“Ci sono ferite che non guariscono, quelle ferite che ad ogni pretesto ricominciano a sanguinare.”
Oriana Fallaci
Capita spesso, nel percorso della vita, che ci si fermi e ci si senta impantanati per il dolore di sentirsi non all’altezza, inadatti, in pericolo oppure estremamente spaventati o vulnerabili. Spesso quando ciò accade significa che la situazione critica che stiamo attraversando rievoca un’antica ferita, un trauma.
La parola trauma, dal greco, significa ferita, quando ci troviamo di fronte ad un trauma psicologico, percepiamo una ferita emotiva, che come una lesione fisica, ha bisogno di essere rimarginata e cicatrizzata. Nel mio lavoro, mi capita molto frequentemente di entrare in contatto con le ferite dell’anima delle persone, ferite invisibili che ancora sanguinano e che hanno bloccato i processi innati di autoguarigione del nostro cervello. A volte, queste ferite sono legate ad eventi dolorosi che hanno sconvolto la nostra vita e che hanno messo a dura prova l’equilibrio interiore ( es. lutti, abusi, incidenti, eventi e disastri naturali, malattie,ecc..), altre volte le ferite emotive hanno a che fare con un traumi relazionali, che hanno avuto un altro impatto emotivo sulla nostra storia e sullo sviluppo della personalità.
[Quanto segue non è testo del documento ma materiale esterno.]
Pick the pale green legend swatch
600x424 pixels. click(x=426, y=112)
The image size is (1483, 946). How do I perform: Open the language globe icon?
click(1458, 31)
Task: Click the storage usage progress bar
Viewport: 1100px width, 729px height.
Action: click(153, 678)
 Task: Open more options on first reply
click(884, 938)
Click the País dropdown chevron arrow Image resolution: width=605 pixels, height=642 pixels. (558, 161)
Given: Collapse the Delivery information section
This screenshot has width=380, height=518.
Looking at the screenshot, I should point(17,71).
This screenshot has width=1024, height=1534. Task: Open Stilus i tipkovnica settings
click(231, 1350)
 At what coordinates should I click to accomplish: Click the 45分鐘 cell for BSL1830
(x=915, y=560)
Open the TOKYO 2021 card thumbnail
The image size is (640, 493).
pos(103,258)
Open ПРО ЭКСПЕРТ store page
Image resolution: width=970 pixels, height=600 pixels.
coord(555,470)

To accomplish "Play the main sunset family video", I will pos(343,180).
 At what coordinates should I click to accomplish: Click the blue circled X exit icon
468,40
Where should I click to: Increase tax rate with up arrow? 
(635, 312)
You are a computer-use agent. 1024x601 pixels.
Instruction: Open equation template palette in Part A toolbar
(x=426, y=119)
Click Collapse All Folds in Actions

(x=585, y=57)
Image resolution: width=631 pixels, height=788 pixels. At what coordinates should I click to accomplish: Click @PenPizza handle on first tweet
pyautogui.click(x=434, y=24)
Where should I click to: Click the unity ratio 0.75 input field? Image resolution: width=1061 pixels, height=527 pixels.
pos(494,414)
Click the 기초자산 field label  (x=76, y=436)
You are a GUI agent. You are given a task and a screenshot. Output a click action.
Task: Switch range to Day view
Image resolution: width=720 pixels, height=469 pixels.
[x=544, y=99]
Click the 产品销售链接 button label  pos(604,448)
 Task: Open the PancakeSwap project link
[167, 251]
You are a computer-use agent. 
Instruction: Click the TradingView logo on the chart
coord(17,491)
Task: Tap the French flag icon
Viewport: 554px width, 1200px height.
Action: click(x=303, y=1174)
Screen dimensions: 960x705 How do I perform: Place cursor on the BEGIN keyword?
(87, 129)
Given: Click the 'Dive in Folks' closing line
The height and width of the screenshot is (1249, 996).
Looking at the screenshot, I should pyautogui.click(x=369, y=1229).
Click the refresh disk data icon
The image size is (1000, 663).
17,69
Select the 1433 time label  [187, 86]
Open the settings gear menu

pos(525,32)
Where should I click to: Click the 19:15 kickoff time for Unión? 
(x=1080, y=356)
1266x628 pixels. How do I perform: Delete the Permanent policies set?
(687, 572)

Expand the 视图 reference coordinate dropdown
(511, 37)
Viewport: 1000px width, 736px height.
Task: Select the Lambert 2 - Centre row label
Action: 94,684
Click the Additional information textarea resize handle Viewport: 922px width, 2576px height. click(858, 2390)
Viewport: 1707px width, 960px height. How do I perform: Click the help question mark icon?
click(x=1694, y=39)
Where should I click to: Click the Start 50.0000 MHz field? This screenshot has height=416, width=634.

Questi ultimi, i traumi relazionali, definiti traumi con la “t” minuscola, non sono meno importanti degli altri traumi, specialmente se ripetuti; infatti la ricerca scientifica ha dimostrato che nonostante la tipologia dei traumi sia molto diversa, le persone reagiscono, emotivamente, mostrando gli stessi sintomi.
E’ importante sottolineare che, in seguito ad un’esperienza traumatica, la nostra mente è in grado di far fronte alle diverse reazioni di stress neurofisiologiche e che ciò avviene, nella maggior parte dei casi, in modo naturale ed innato. Tuttavia, talvolta può succedere che questo meccanismo si sia bloccato e pertanto può esser necessario richiedere un intervento specialistico.
Capita a volte che, senza rendercene conto, tentiamo di dimenticare le nostre ferite, di cercare di non toccarle troppo per paura che tornino a sanguinare, oppure ci alleniamo a soffiarci sopra per alleviare il nostro dolore. Questo non è sbagliato, a volte è l’unica strategia che riusciamo a mettere in campo e può rappresentare un primo passo per andare avanti. Tuttavia, il lavoro terapeutico offre la grande possibilità di prendersi cura di queste ferite invisibili, di quelle crepe dell’anima da cui filtrano emozioni e sensazioni di paura, ansia, angoscia, tristezza, rabbia, sensi di colpa, attraverso un’eco lontana nel tempo che si riflette sulla finestra del presente.
Attraverso l’approccio terapeutico Emdr, come mostra il video di Medicina 33, in cui la collega Anna Rita Verardo spiega il trattamento e l’efficacia dell’Emdr (minuto 01.18), diventa possibile rielaborare i ricordi traumatici e lasciare il passato nel passato.
Poter prendersi cura delle proprie ferite è importante, perchè spesso le nostre fragilità, le nostre crepe fanno parte di noi, della nostra storia, e sono quelle che più rivelano di noi.
Poterle affrontare, senza nasconderle, ci può aiutare a trovare il modo per compensarle o trasformarle e integrarle nella nostra storia, costruendo il nostro personale modo di stare al mondo e magari osservare che proprio da quelle crepe possono germogliare fiori inaspettati ed unici
La psicoterapia con Emdr offre una seconda chance per poter elaborare queste esperienze e permette di integrare gli aspetti emotivi e cognitivi legati al trauma.
Credo permetta di dare tridimensionalità alla nostra identità, svelandone alcuni punti d’ombra, offre la possibilità di poter prenderci cura delle parti più fragili in modo da poterci comprendere ed amare finalmente, per quello che siamo e non quello che vorremmo essere.